Author :Anthony B. Pinn Release :2009-09-10 Genre :Social Science Kind :eBook Book Rating :125/5 ( reviews)
Download or read book African American Religious Cultures [2 volumes] written by Anthony B. Pinn. This book was released on 2009-09-10. Available in PDF, EPUB and Kindle. Book excerpt: This encyclopedia offers the most comprehensive presentation available on the diversity and richness of religious practices among African Americans, from traditions predating the era of the transatlantic slave trade to contemporary religious movements. Like no previous reference, African American Religious Cultures captures the full scope of African American religious identity, tracing the long history of African American engagement with spiritual practice while exploring the origins and complexities of current religious traditions. This breakthrough encyclopedia offers alphabetically organized entries on every major spiritual belief system as it has evolved among African American communities, covering its beginnings, development, major doctrinal points, rituals, important figures, and defining moments. In addition, the work illustrates how the social and economic realities of life for African Americans have shaped beliefs across the spectrum of religious cultures.
Author :Roger A Sneed Release :2021-09-28 Genre : Kind :eBook Book Rating :794/5 ( reviews)
Download or read book The Dreamer and the Dream written by Roger A Sneed. This book was released on 2021-09-28. Available in PDF, EPUB and Kindle. Book excerpt: Analyzes the interplay of Black religious thought with science fiction to illuminate Afrofuturism as an important channel for Black religion and spirituality.
Download or read book Black Religion and Aesthetics written by A. Pinn. This book was released on 2009-07-06. Available in PDF, EPUB and Kindle. Book excerpt: A great deal of attention has been given to the sociopolitical and theological importance of Black Religion. However, of less academic concern up to this point is the aesthetic qualities that define much of what is said and done within the context of Black Religion. Recognizing the centrality of the black body for black religious thought and life, this book proposes a conversation concerning various dimensions of the aesthetic considerations and qualities of Black Religion as found in various parts of the world, including the the Americas, the Caribbean, Africa, and Europe. In this respect, Black Religion is simply meant to connote the religious orientations and arrangements of people of African descent across the globe.

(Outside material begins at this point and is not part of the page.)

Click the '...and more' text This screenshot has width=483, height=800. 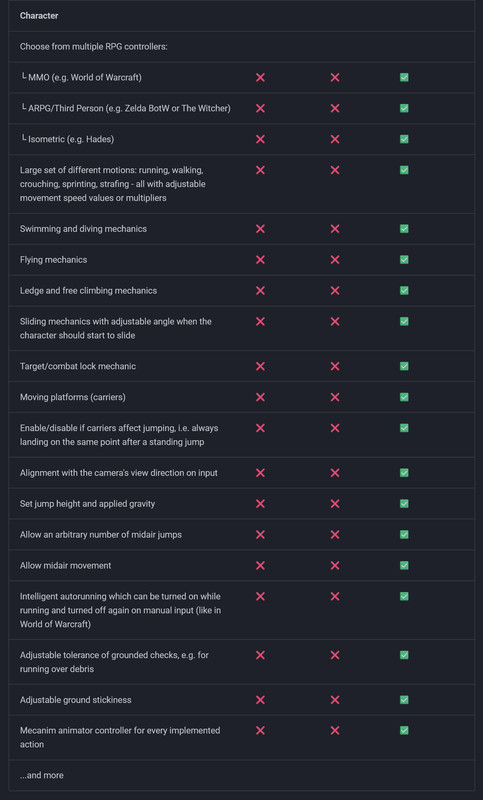pyautogui.click(x=42, y=775)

Author :Darnise C. Martin Release :2005-03-01 Genre :Religion Kind :eBook Book Rating :93X/5 ( reviews)
Download or read book Beyond Christianity written by Darnise C. Martin. This book was released on 2005-03-01. Available in PDF, EPUB and Kindle. Book excerpt: Beyond Christianity draws on rich ethnographic work in a Religious Science church in Oakland, California, to illuminate the ways a group of African Americans has adapted a religion typically thought of as white to fit their needs and circumstances. This predominantly African American congregation is an anomalous phenomenon for both Religious Science and African American religious studies. It stands at the intersection of New Thought doctrine, characterized by personal empowerment teachings,and a culturally familiar liturgical style reminiscent of Black Pentecostals and Black Spiritualists. This group challenges oversimplified concepts of the Black church experience and broadens the concept of Black religion outside the boundaries of Christianity—raising questions about what it means to be an African American congregation, and about the nature of blackness itself. Beyond Christianity adds a new dimension to the scholarship on Black religion.